Despite improvements in optimization and automation algorithms, the quality of radiation treatment plans still varies dramatically. A tool that allows a priori estimation of the best possible sparing (Feasibility DVH, or FDVH) of an organ at risk (OAR) in high-energy photon planning may help reduce plan quality variability by deriving patient-specific OAR goals prior to optimization. Such a tool may be useful for (a) meaningfully evaluating patient-specific plan quality and (b) supplying best theoretically achievable DVH goals, thus pushing the solution toward automatic Pareto optimality. This work introduces such a tool and validates it for clinical Head and Neck (HN) datasets.Methods:
To compute FDVH, first the targets are assigned uniform prescription doses, with no reference to any particular beam arrangement. A benchmark 3D dose built outside the targets is estimated using a series of energy-specific dose spread calculations reflecting observed properties of radiation distribution in media. For the patient, the calculation is performed on the heterogeneous dataset, taking into account the high- (penumbra driven) and low- (PDD and scatter-driven) gradient dose spreading. The former is driven mostly by target dose and surface shape, while the latter adds the dependence on target volume. This benchmark dose is used to produce the “best possible sparing” FDVH for an OAR, and based on it, progressively more easily achievable FDVH curves can be estimated.
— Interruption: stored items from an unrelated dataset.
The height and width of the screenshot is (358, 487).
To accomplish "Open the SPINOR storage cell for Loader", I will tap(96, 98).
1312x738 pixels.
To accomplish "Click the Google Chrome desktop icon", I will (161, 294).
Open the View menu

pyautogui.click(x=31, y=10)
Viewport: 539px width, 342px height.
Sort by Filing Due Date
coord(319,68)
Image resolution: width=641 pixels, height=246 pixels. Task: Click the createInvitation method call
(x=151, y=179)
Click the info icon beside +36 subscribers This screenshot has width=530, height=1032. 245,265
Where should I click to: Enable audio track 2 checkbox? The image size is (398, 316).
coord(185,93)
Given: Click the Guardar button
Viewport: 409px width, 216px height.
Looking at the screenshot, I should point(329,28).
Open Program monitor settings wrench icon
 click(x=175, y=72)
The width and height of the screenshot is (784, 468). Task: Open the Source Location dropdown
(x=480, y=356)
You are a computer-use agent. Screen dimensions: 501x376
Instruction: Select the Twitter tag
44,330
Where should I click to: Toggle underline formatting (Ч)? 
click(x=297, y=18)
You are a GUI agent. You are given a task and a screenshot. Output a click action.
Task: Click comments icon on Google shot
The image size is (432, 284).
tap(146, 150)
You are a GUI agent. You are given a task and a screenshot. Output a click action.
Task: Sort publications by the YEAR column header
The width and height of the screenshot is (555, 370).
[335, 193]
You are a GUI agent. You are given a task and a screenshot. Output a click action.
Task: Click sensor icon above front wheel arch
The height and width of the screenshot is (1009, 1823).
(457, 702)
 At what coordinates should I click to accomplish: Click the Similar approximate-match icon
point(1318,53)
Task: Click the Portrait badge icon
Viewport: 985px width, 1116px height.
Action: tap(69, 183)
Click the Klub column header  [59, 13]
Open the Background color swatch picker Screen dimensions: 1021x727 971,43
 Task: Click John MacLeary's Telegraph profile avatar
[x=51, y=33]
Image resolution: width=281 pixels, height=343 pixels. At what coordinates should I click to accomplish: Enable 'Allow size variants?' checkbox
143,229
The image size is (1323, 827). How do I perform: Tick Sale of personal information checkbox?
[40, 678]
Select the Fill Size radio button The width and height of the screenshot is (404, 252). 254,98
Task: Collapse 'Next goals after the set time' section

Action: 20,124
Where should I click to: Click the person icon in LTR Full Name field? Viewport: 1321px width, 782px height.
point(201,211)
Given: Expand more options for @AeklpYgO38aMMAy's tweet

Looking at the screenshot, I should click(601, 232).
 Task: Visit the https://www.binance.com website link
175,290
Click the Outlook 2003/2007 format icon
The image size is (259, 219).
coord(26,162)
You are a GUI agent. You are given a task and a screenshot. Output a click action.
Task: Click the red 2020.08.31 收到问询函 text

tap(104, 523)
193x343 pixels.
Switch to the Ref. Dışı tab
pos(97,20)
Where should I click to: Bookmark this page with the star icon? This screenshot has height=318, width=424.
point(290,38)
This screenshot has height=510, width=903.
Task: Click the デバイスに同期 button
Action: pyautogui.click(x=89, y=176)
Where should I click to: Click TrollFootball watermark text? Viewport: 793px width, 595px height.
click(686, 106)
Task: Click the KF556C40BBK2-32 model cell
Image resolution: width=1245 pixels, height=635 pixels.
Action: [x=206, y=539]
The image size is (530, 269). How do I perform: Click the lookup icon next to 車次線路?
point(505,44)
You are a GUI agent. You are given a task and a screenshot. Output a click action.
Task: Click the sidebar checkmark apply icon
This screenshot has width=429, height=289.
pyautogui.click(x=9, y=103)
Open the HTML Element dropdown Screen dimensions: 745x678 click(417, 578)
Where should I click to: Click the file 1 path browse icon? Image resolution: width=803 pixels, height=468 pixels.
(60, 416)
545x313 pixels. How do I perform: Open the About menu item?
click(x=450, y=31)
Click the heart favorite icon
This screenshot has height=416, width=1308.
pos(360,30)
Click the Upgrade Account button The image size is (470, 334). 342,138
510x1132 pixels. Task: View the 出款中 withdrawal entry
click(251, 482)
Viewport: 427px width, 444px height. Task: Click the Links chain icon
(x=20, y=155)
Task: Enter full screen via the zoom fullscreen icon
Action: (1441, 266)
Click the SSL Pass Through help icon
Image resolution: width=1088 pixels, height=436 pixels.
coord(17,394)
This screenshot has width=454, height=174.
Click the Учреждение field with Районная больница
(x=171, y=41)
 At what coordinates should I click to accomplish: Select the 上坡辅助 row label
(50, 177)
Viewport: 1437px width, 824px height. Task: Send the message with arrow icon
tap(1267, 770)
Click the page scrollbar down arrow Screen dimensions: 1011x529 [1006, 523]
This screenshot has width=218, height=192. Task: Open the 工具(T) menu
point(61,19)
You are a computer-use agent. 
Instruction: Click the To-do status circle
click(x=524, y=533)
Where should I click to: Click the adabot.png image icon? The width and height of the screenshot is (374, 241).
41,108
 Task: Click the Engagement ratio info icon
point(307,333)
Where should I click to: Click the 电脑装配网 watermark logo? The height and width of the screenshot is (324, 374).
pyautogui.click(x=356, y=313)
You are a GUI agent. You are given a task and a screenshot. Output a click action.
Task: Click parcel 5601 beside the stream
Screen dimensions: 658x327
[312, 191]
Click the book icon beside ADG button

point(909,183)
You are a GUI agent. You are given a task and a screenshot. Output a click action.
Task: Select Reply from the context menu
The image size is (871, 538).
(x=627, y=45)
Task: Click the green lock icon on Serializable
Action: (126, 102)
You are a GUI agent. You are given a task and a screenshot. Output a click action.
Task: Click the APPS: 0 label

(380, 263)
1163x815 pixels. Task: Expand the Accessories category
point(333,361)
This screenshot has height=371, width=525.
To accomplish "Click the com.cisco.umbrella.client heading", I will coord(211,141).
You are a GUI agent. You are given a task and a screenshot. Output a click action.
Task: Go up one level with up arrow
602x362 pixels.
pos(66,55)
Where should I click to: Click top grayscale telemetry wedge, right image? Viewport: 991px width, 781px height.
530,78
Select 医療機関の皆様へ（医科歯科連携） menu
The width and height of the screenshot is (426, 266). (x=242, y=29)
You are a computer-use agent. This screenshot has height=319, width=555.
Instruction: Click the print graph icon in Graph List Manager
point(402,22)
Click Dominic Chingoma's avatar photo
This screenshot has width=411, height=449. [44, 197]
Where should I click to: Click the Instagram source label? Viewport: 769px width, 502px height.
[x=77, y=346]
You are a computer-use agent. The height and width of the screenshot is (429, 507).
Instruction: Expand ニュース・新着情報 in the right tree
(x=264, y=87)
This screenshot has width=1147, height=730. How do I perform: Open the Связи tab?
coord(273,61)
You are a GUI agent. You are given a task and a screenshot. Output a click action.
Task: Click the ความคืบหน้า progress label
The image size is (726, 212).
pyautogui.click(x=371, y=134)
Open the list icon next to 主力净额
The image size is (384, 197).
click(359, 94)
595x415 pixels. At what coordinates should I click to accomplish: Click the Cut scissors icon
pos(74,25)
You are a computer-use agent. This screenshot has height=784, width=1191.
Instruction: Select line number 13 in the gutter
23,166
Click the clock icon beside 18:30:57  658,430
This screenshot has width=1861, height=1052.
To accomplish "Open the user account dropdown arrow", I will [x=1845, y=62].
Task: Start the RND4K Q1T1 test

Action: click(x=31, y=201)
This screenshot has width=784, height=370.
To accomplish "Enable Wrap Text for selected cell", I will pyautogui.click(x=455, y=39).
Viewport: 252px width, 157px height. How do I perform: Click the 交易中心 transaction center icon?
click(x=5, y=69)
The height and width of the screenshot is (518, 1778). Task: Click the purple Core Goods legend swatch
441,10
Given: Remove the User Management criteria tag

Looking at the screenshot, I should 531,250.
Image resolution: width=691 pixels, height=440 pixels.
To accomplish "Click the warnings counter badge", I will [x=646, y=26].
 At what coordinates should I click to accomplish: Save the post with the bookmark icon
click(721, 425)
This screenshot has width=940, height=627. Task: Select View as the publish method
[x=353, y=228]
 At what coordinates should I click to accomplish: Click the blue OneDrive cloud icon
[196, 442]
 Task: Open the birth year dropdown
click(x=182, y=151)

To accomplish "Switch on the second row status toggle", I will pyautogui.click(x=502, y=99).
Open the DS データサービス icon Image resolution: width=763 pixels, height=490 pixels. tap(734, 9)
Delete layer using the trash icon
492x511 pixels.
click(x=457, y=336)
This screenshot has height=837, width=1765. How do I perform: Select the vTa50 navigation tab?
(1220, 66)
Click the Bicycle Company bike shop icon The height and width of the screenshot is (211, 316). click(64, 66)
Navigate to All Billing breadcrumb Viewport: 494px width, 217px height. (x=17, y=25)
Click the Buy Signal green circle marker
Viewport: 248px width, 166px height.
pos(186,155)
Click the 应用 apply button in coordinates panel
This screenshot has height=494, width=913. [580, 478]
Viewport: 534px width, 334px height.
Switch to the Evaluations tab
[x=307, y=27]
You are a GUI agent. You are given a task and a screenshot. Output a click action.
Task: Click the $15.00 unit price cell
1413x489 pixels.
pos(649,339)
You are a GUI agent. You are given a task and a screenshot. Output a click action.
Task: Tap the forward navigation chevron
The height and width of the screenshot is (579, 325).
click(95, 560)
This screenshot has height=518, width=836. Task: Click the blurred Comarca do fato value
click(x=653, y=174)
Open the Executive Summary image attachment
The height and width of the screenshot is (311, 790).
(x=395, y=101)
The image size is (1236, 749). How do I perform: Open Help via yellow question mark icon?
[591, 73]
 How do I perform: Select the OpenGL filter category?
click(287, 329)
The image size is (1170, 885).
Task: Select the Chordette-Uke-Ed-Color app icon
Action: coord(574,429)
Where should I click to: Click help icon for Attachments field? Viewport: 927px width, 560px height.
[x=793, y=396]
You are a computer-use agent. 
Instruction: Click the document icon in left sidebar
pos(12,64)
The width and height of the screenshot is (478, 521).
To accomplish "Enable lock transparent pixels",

Validation was performed using test cylindrical geometries as well as 10 clinical HN datasets. For HN, VMAT plans were prepared with objectives of covering the primary and the secondary (bilateral elective neck) PTVs while addressing only one OAR at a time, with the goal of maximum sparing. The OARs were each parotid, the larynx, and the inferior pharyngeal constrictor. The difference in mean OAR doses was computed for the achieved vs. FDVHs, and the shapes of those DVHs were compared by means of the Dice similarity coefficient (DSC).Results:
For all individually optimized HN OARs (N = 38), the average DSC between the planned DVHs and the FDVHs was 0.961 ± 0.018 (95% CI 0.955–0.967), with the corresponding average of mean OAR dose differences of 1.8 ± 5.8% (CI −0.1–3.6%). For realistic plans the achieved DVHs run no lower than the FDVHs, except when target coverage is compromised at the target/OAR interface.Conclusions:
For the validation of VMAT plans, the OAR DVHs optimized one-at-a-time were similar in shape to and bound on the low side by the FDVHs, within the confines of planner's ability to precisely cover the target(s) with the prescription dose(s). The method is best suited for the OARs close to the target. This approach is fundamentally different from “knowledge-based planning” because it is (a) independent of the treatment plan and prior experience, and (b) it approximates, from nearly first principles, the lowest possible boundary of the OAR DVH, but not necessarily its actual shape in the presence of competing OAR sparing and target dose homogeneity objectives.